Australia

UK's Natural History Museum returns remains of Indigenous Australians to elders

Professor Peter Buckskin formally receives the remains in London. Source: Supplied

London's Natural History Museum has returned the remains of 37 Indigenous Australians at a handover ceremony in the UK.

The ancestral remains of 37 Indigenous people will be returned to Australia from London's Natural History Museum.

Narungga community representatives from South Australia, Douglas Milera and Professor Peter Buckskin, travelled to the UK to attend the handover ceremony on Tuesday night Australian time.
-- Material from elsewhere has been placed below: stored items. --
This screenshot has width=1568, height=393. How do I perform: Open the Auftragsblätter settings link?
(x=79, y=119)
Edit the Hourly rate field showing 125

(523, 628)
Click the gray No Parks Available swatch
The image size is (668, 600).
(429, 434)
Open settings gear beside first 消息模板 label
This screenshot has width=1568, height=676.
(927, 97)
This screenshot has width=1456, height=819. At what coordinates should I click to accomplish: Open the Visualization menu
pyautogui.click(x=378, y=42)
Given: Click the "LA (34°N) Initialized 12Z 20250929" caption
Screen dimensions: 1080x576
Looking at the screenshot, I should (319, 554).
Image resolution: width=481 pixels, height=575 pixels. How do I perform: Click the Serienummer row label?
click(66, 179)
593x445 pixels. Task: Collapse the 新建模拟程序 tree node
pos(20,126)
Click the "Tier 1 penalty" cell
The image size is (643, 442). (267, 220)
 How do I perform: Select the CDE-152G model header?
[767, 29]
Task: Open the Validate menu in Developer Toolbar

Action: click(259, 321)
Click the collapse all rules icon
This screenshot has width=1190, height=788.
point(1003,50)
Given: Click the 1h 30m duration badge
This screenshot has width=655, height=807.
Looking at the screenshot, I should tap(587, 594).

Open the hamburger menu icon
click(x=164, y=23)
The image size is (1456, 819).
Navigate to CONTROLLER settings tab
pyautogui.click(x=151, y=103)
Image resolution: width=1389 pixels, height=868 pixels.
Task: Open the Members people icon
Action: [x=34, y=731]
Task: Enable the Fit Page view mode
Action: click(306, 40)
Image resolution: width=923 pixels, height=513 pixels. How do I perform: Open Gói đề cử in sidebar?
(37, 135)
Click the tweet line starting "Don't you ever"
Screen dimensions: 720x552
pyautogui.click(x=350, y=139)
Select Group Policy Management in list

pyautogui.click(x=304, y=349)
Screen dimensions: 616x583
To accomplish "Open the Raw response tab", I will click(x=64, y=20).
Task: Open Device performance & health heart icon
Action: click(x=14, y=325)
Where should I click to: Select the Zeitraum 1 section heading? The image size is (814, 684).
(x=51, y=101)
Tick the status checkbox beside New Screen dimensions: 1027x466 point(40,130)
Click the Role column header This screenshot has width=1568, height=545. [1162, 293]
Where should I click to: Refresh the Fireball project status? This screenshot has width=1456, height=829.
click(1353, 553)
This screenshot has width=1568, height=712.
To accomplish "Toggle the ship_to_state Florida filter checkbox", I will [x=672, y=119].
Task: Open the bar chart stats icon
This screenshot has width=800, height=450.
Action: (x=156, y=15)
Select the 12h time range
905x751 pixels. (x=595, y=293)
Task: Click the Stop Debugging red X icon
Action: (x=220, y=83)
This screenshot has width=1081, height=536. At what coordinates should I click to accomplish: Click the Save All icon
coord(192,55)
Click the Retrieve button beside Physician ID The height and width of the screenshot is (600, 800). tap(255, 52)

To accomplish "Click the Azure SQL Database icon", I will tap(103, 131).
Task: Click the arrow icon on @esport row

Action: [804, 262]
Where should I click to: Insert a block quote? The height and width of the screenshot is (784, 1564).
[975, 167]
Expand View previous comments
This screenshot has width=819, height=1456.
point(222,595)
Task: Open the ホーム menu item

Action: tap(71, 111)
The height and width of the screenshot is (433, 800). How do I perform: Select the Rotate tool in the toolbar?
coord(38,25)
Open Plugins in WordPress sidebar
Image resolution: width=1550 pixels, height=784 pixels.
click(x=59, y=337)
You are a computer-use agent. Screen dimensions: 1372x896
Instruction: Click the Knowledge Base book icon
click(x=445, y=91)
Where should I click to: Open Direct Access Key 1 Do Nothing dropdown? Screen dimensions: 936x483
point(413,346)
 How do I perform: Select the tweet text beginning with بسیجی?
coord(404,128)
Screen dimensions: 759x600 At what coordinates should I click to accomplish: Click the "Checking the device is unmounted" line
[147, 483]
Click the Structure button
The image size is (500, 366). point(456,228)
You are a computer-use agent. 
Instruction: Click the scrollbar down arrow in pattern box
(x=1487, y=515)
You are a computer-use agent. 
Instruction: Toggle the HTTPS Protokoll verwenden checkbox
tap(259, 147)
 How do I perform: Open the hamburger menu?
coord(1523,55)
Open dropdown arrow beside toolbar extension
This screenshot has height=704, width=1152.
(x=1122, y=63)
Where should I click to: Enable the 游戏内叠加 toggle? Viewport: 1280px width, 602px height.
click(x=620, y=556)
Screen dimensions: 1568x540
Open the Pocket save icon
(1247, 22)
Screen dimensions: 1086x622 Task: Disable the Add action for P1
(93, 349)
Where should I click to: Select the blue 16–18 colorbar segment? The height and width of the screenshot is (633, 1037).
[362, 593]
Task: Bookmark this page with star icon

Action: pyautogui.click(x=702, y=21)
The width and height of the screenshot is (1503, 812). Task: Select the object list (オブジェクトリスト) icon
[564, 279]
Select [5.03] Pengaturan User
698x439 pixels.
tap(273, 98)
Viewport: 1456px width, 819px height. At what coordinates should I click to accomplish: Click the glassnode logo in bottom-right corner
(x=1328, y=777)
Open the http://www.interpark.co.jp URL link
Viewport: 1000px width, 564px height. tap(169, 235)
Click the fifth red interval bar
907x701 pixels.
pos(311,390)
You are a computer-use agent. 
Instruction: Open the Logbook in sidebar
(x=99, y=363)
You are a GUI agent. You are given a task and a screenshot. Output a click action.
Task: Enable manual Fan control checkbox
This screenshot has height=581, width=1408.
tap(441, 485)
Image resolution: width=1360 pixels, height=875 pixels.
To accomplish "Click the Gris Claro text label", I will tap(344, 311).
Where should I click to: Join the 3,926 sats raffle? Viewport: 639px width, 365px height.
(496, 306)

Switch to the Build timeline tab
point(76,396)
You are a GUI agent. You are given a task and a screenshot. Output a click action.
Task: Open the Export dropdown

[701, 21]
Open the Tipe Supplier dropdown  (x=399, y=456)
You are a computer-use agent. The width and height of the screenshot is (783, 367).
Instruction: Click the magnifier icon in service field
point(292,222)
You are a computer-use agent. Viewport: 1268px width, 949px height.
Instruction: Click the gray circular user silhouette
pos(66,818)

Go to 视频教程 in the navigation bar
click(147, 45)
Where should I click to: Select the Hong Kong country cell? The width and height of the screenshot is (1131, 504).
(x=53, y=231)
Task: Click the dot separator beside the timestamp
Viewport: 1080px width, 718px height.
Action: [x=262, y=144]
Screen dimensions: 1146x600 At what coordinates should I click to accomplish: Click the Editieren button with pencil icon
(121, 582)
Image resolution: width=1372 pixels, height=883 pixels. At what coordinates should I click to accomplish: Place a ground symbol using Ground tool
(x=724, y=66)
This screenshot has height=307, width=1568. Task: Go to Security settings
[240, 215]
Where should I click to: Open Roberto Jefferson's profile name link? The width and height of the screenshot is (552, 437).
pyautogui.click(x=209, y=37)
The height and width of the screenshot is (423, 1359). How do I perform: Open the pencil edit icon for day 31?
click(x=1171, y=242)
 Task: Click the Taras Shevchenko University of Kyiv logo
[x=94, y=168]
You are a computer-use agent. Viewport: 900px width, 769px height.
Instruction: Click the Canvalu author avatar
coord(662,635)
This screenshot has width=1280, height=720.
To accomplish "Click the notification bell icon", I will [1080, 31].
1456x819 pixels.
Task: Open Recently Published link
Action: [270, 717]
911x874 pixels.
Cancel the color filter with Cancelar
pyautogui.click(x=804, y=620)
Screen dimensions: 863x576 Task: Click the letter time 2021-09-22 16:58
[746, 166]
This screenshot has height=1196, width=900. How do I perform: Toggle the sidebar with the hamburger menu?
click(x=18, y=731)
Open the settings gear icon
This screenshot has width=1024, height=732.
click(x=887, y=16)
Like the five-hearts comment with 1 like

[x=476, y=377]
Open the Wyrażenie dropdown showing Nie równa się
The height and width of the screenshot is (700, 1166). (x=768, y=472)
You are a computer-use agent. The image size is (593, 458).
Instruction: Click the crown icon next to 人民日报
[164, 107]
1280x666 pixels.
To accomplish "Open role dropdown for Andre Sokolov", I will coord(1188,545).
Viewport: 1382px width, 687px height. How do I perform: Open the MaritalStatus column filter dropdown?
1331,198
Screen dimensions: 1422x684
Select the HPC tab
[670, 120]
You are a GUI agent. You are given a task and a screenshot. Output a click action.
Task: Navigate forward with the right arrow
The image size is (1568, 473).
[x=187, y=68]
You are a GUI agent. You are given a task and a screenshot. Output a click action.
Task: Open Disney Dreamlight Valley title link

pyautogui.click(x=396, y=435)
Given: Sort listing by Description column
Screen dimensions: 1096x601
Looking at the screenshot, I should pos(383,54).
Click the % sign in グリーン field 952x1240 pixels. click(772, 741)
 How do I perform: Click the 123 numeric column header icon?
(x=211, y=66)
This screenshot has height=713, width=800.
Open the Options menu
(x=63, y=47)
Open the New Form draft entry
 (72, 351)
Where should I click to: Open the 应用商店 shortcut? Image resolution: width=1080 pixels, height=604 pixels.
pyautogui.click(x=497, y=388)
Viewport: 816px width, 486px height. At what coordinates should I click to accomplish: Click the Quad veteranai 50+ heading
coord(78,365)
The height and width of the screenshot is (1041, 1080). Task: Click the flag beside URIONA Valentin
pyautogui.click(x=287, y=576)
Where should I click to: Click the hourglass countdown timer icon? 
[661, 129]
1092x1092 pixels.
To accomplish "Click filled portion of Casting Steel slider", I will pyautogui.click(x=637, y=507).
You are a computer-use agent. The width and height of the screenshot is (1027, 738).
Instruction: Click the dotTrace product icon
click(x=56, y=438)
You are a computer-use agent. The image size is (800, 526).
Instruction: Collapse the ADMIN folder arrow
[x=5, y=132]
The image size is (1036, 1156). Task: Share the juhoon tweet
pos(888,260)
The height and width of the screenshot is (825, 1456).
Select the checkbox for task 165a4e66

Australian High Commissioner to the United Kingdom, George Brandis QC, Professor Peter Buckskin, Mr Douglas Milera.
Australian High Commissioner to the United Kingdom, George Brandis QC, Professor Peter Buckskin, Mr Douglas Milera.
Supplied

They received the remains of an ancestor who will be cared for at the South Australian Museum until the community is ready to conduct a reburial ceremony.

The South Australian Museum will also look after another seven repatriated ancestral remains.

After 150 years the remains will travel home to Australia.
After 150 years the remains will travel home to Australia.
AAP

The remaining 29 ancestral remains will go to the National Museum of Australia until the Ngarrindjeri, Far West Coast, Kaurna and Flinders Ranges communities are ready to lay them to rest.

The Australian government has welcomed the return of the 37 set of remains.

"This return is a significant event for our country," Arts Minister Mitch Fifield said in a statement.

He said the Indigenous repatriation program had led to the return of more than 1480 ancestral remains, including more than 1200 from the UK. 

The Australian government welcomed the return of 37 South Australian ancestral remains from the Natural History Museum in London.
The Australian government welcomed the return of 37 South Australian ancestral remains from the Natural History Museum in London.
Supplied

For more than 150 years Aboriginal and Torres Strait Islander ancestral remains and sacred objects were removed from their communities for various reasons and placed in museums, universities and private collections in Australia and overseas.